■ Short task ■
Copy the items word for word, starting with the first line and ending with the line that contains "pyautogui.click(x=73, y=554)".

§ §

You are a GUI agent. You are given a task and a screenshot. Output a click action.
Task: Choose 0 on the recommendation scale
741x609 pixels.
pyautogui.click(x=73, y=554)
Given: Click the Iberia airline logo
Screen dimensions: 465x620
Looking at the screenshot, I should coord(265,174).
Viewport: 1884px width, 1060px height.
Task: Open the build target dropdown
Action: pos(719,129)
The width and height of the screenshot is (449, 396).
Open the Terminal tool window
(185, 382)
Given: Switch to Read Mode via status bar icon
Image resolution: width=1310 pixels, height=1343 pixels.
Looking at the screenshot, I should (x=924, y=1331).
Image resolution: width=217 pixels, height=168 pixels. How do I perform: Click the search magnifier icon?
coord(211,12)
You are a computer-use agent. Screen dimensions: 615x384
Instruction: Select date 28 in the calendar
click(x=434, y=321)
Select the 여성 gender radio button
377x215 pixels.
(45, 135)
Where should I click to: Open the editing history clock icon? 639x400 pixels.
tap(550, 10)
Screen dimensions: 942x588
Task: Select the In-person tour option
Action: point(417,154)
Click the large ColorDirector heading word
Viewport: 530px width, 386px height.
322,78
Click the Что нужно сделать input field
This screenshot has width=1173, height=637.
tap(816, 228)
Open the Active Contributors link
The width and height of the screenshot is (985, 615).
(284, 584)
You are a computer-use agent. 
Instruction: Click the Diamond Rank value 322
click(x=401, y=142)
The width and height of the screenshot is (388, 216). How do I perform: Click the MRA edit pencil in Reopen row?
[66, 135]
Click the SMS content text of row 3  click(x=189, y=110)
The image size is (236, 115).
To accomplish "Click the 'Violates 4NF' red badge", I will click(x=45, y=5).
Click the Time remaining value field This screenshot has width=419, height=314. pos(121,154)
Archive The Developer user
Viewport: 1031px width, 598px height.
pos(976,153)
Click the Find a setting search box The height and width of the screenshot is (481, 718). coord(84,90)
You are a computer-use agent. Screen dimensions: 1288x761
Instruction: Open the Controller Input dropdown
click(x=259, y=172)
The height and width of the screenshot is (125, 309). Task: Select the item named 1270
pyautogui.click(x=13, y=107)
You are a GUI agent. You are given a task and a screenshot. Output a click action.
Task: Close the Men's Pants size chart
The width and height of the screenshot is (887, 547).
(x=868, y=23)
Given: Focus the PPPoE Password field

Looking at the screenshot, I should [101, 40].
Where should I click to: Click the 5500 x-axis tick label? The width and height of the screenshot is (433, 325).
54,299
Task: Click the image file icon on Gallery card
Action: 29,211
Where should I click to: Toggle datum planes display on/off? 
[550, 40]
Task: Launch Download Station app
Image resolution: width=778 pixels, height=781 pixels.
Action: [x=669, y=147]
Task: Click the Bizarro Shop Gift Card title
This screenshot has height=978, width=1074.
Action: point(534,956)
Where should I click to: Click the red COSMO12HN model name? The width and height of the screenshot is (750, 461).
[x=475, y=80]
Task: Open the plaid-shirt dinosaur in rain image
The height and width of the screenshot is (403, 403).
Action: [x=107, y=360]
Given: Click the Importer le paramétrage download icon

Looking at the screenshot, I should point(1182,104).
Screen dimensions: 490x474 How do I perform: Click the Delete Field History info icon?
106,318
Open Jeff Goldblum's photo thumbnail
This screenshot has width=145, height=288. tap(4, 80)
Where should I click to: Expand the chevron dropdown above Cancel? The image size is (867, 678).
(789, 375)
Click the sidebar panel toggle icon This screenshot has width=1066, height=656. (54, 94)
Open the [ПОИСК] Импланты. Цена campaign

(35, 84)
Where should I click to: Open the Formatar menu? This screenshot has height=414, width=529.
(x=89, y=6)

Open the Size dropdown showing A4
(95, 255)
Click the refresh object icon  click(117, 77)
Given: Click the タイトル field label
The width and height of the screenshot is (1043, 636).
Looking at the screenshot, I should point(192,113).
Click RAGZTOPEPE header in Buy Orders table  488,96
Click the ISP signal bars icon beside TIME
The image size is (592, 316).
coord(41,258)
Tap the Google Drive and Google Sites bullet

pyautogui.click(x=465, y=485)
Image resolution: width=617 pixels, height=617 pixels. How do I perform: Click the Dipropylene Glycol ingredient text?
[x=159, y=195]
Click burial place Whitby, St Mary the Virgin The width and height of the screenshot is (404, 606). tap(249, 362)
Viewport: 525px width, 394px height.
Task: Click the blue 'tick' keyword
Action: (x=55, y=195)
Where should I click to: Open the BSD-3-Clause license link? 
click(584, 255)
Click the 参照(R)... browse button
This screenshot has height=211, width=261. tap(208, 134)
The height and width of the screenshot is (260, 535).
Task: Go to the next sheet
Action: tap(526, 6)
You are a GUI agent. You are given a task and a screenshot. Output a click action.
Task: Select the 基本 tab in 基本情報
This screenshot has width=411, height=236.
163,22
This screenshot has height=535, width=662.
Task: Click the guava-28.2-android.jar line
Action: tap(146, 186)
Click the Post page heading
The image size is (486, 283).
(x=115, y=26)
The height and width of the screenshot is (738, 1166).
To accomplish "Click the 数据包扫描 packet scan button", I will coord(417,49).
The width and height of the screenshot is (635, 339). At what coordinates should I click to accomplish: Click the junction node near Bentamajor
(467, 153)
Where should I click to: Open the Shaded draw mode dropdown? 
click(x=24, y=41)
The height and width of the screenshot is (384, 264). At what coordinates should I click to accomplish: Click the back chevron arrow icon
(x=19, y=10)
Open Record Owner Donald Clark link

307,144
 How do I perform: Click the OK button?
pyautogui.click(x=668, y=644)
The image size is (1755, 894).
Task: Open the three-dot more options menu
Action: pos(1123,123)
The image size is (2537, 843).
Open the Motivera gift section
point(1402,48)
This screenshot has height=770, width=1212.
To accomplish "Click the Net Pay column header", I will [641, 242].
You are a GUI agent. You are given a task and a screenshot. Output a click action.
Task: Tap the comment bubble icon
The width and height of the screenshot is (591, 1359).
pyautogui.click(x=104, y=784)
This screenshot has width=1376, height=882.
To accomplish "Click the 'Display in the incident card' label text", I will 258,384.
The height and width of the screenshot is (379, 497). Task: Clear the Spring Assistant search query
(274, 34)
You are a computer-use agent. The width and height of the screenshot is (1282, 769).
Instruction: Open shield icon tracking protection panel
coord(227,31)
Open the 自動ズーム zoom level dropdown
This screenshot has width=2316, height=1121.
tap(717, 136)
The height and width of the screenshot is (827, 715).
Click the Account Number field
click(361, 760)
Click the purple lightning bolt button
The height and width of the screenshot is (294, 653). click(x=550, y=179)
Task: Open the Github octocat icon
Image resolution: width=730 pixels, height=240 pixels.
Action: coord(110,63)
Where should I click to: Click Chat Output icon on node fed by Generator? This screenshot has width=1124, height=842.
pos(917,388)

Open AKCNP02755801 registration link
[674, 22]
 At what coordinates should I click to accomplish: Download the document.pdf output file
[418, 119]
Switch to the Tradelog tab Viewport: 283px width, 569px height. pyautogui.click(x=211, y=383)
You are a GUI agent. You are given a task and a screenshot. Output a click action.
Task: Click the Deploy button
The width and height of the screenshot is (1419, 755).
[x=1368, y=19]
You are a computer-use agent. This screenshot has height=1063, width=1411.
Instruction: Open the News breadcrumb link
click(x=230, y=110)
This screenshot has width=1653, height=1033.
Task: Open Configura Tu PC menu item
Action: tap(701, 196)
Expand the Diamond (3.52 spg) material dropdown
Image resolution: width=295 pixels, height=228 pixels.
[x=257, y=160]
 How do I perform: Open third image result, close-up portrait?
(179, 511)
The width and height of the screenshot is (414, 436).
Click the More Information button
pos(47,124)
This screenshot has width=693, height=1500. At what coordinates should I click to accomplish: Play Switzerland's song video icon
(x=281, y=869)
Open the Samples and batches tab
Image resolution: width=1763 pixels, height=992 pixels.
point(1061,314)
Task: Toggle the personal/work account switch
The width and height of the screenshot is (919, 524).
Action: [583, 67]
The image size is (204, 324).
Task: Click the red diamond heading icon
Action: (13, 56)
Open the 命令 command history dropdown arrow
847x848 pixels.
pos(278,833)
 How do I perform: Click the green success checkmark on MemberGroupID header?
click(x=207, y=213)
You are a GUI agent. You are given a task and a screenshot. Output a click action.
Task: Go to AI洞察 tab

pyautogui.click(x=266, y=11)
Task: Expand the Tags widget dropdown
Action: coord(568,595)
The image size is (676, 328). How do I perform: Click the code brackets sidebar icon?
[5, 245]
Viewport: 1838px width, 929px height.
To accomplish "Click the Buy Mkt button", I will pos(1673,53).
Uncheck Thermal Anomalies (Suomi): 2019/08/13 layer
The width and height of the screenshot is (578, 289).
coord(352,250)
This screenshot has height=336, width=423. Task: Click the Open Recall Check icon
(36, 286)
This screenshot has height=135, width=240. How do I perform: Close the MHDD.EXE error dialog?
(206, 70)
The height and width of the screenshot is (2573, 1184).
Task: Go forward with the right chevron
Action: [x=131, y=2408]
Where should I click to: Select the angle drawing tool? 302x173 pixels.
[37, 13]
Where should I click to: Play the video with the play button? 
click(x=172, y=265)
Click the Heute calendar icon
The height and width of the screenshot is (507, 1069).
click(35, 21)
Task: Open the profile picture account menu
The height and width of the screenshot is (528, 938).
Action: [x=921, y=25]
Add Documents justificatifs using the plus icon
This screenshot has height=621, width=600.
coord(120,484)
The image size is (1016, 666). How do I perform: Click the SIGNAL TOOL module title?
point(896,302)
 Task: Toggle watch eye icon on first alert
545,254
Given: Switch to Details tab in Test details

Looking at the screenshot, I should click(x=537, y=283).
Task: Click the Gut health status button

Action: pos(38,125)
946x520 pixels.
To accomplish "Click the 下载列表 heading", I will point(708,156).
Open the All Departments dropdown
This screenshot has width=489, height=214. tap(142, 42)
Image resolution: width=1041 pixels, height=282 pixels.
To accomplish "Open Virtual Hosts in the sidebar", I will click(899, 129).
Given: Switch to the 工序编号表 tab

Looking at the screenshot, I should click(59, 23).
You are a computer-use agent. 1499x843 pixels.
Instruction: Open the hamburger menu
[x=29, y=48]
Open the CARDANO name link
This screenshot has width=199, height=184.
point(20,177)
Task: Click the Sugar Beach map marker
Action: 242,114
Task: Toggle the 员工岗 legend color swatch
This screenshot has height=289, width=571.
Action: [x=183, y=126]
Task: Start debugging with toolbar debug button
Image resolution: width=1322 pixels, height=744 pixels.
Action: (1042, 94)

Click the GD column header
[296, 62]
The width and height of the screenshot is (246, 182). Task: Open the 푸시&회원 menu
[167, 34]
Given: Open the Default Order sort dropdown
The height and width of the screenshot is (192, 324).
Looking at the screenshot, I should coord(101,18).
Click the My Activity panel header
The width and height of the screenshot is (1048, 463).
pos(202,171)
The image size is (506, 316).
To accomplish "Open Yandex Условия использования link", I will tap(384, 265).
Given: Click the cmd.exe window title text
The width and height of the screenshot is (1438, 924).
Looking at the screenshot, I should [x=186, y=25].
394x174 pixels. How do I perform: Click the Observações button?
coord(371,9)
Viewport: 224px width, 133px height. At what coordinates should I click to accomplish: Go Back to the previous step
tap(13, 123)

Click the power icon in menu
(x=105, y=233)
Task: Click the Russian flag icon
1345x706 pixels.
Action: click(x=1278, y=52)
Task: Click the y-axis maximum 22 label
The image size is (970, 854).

§ §

■ Result for this exercise ■
You are a GUI agent. You are given a task and a screenshot. Output a click action.
Task: Choose 0 on the recommendation scale
741x609 pixels.
pyautogui.click(x=73, y=554)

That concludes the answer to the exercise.